Genre(s)Real-time strategy
Mode(s)Single player, Multiplayer

Supreme Commander, sometimes shortened to SupCom, is a real-time strategy computer game designed by Chris Taylor and developed by his company, Gas Powered Games. The game is considered to be the spiritual successor to Taylor's 1997 game, Total Annihilation.[1] which was ranked by Gamespy as the number one real-time strategy game of all time.[2] First announced in the August 2005 edition of PC Gamer magazine,[3] the game was released on February 16, 2007, in Europe and on February 20, 2007, in North America.

Supreme Commander is focused on using Armoured combat units to build a base, then upgrading units to reach higher technology tiers, and conquering opponents. Set in the future, the player can command one of three nations: the Aeon Illuminate, the Cybran Nation, or the United Earth Federation. Supreme Commander was highly anticipated in pre-release previews, and was received well by critics, with an average of 87 out of 100.[4]

Gameplay

Supreme Commander centres around the 'Armoured Command Unit', or ACU. These mech suits are designed to be transported through quantum gateways across the galaxy and contain all the materials to create a 30th-century war machine from scratch. All units except Commanders and Subcommanders are robotic.

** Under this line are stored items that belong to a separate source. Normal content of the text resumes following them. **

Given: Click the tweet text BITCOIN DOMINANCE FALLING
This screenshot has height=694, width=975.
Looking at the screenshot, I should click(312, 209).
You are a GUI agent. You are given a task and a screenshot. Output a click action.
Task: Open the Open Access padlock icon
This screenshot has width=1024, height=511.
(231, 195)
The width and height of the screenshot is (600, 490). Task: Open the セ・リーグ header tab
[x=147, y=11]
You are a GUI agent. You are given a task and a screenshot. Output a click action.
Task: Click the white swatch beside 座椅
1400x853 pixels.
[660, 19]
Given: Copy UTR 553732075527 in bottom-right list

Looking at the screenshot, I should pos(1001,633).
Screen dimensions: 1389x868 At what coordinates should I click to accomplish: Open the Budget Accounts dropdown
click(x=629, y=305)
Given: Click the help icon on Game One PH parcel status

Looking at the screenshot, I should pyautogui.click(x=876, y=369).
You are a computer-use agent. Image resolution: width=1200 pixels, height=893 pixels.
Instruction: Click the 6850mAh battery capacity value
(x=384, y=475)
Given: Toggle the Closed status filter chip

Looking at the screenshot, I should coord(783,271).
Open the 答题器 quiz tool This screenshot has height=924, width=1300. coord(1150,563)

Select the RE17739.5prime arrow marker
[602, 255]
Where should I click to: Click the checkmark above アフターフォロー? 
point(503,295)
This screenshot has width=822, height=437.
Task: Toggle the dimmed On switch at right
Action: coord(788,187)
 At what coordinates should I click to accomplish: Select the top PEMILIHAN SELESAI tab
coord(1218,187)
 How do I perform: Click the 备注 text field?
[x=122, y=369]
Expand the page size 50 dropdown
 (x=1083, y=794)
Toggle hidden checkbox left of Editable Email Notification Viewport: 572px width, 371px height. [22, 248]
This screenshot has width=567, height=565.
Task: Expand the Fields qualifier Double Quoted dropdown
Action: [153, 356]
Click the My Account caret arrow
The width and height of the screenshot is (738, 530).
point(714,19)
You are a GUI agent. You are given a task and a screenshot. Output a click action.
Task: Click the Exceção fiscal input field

All units and structures belong to one of four technology tiers or 'Tech' levels. Upgrading structures and producing advanced engineers allow the player to produce higher Tech units. The first Tech is available at the start of the game and consists of small, relatively weak units and structures. The second Tech expands a player's abilities greatly, especially in terms of base defences and shielding. The third Tech level has very powerful units designed to break the defences of the most entrenched player. The fourth, "experimental" Tech level includes massive constructions that take many resources and a lot of time to construct but can turn the tide of battle.

Interface and controls

Players often had a difficult time controlling everything going on in Total Annihilation, Supreme Commander's "spiritual predecessor". In order to help players with this and to make the game more appealing to casual gamers, the game uses a number of labour and timesaving features. Factories still under construction can have items added to their queue; by holding the shift key, players can view all the move and construction orders they have issued, and, once placed, construction orders are seen as faint green outlines, without the need to hold down the shift key. Idle construction units can be selected by type. The game also uses a number of optional overlays that help the player take in information at a glance. The Intelligence overlay shows the range and type of every radar, stealth generator, jammer, and sonar; the Economy overlay shows the mass and energy consumption or production of every unit on the screen.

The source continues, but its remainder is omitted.